• EXERCISE A:
Answer these questions using the text on Gertrud Baer, each on its own line:
(i) In what town was Baer born?
(ii) What event did she attend in The Hague in 1915?
(iii) Until what year did she serve as the first WILPF consultant to the United Nations?

Gertrud Baer was a German Jewish women’s rights and peace activist who became one of the best-known organizers within the Women’s International League for Peace and Freedom (WILPF). She was recognized for helping found the organization, leading the German branch as executive secretary, and serving as co-chair at the international level from 1929 to 1947. During World War II, she acted as the organization’s primary leader while shared leadership continued. After the war, she became the first WILPF consultant to the United Nations, a role she held until 1972.

Early Life and Education

Gertrud Baer was born in Halberstadt in the Kingdom of Prussia and later grew up in Hamburg, where her family relocated when she was very young. She developed early exposure to women’s activism through her mother’s involvement in the German bourgeois women’s movement, including attending meetings and helping at a first women’s house with Lida Gustava Heymann. Baer later trained as a teacher, studying in multiple cities in Germany and Switzerland.

Career

Baer began her professional life as a teacher in Hamburg and became increasingly involved in internationalist and pacifist circles during the First World War years. In this period she relocated to Munich and worked alongside prominent peace and feminist activists, shaping her activism through the developing networks of the pacifist movement. In 1915 she attended the International Congress of Women in The Hague, where early ideas for an international women’s peace structure took form.

In 1919, following the momentum established at The Hague, she joined the newly formed Women’s International League for Peace and Freedom (WILPF) and took up roles within the German branch from the organization’s early years. Between 1918 and 1919, she worked on organizing women through a women’s council in the Munich Ministry of Social Affairs during the Bavarian Soviet Republic’s short existence. She also participated in WILPF-sponsored internationalism-focused summer courses in the early 1920s, reinforcing her focus on cross-border cooperation as a method of social change.

From 1919 to 1933, Baer worked for women’s journals, contributing to public debate through periodical publishing in areas connected to state life and peace advocacy. She simultaneously deepened her engagement with WILPF through organizational work, including travel and public speaking that carried the movement’s message across borders. In 1922, she made her first trip to the United States, where her political associations led to immigration detention and a missed meeting with President Harding.

Baer’s U.S. experience became part of a broader pattern in which she used public platforms to press for peace and international solidarity, including urging women to join peace activity and anti-war demonstrations. She lectured with activists from Britain and France and used the opportunity to call for restraint in U.S. foreign policy, release of political prisoners, and recognition of the Soviet Union. In the interwar years she also helped pursue reconciliation between German and French women, including initiatives such as symbolic acts of peace like tree planting in northern France.

• RECORDS SHOWN:
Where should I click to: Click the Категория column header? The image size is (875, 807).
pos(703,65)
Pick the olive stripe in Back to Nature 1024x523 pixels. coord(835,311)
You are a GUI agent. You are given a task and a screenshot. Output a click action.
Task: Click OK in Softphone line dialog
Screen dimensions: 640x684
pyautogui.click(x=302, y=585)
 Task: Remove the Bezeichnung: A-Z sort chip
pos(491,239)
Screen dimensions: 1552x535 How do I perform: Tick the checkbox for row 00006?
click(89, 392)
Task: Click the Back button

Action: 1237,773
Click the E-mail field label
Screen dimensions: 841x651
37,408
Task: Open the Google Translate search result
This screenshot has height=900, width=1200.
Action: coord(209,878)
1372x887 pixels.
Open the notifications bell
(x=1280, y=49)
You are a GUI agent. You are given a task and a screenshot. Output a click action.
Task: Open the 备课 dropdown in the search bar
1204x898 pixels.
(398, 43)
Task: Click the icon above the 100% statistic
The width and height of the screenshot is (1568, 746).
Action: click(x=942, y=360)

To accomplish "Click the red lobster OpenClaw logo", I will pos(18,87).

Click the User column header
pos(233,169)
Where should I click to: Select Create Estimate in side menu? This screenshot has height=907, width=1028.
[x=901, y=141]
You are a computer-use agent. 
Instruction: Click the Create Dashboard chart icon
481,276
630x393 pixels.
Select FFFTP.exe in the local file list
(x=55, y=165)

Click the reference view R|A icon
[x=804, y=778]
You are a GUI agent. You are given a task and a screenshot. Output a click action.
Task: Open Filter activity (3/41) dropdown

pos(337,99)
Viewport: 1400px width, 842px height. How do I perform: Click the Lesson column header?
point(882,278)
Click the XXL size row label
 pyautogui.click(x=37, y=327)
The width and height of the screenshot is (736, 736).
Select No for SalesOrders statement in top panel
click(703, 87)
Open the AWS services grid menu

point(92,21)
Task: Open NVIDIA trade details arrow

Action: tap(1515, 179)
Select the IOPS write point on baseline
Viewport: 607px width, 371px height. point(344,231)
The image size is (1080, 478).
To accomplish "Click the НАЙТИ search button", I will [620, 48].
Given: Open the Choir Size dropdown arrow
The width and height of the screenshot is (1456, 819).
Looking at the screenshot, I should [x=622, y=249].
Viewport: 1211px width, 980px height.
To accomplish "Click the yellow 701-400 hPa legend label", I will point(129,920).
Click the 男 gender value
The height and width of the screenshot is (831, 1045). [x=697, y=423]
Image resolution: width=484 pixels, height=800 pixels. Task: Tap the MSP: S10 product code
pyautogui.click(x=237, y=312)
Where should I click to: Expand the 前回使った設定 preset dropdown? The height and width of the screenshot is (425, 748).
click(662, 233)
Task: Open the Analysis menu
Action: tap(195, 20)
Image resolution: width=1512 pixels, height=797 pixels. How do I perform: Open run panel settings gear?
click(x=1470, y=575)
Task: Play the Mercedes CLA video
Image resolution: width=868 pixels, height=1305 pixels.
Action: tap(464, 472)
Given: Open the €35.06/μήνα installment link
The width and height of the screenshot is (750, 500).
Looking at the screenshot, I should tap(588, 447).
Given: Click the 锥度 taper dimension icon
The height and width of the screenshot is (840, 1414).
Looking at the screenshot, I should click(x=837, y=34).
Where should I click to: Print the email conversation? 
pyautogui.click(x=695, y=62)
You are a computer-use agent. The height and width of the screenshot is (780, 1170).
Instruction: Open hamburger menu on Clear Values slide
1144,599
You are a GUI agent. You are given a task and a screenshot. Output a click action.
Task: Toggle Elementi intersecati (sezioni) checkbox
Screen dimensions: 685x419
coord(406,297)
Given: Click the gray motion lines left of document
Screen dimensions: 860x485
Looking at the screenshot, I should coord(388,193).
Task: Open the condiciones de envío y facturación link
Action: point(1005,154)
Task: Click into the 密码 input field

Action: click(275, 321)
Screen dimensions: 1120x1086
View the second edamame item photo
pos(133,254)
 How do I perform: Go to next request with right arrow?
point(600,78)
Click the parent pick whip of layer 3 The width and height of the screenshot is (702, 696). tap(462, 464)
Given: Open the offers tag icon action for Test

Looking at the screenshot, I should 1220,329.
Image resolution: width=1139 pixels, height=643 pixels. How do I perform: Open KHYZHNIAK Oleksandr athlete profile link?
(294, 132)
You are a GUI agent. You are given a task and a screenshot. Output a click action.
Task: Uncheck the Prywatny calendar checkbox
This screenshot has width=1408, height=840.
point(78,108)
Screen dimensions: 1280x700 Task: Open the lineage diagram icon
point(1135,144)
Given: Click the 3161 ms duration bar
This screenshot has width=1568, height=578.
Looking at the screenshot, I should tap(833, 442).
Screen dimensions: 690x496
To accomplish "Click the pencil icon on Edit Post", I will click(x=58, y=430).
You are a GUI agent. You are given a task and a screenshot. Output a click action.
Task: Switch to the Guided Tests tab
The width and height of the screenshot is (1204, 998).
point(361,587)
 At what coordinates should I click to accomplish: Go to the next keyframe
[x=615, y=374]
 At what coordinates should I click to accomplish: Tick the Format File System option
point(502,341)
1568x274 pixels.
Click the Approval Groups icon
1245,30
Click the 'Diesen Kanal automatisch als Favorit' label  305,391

• EXERCISE B: Copy out the lines of the records starting with the line that contains "Where should I click to: Expand" and going on through the line that contains "Action: click(275, 321)".

• TASK RESULT A:
(i) Halberstadt, in the Kingdom of Prussia
(ii) The International Congress of Women
(iii) 1972

• TASK RESULT B:
Where should I click to: Expand the 前回使った設定 preset dropdown? The height and width of the screenshot is (425, 748).
click(662, 233)
Task: Open the Analysis menu
Action: tap(195, 20)
Image resolution: width=1512 pixels, height=797 pixels. How do I perform: Open run panel settings gear?
click(x=1470, y=575)
Task: Play the Mercedes CLA video
Image resolution: width=868 pixels, height=1305 pixels.
Action: tap(464, 472)
Given: Open the €35.06/μήνα installment link
The width and height of the screenshot is (750, 500).
Looking at the screenshot, I should tap(588, 447).
Given: Click the 锥度 taper dimension icon
The height and width of the screenshot is (840, 1414).
Looking at the screenshot, I should click(x=837, y=34).
Where should I click to: Print the email conversation? 
pyautogui.click(x=695, y=62)
You are a computer-use agent. The height and width of the screenshot is (780, 1170).
Instruction: Open hamburger menu on Clear Values slide
1144,599
You are a GUI agent. You are given a task and a screenshot. Output a click action.
Task: Toggle Elementi intersecati (sezioni) checkbox
Screen dimensions: 685x419
coord(406,297)
Given: Click the gray motion lines left of document
Screen dimensions: 860x485
Looking at the screenshot, I should coord(388,193).
Task: Open the condiciones de envío y facturación link
Action: point(1005,154)
Task: Click into the 密码 input field

Action: click(275, 321)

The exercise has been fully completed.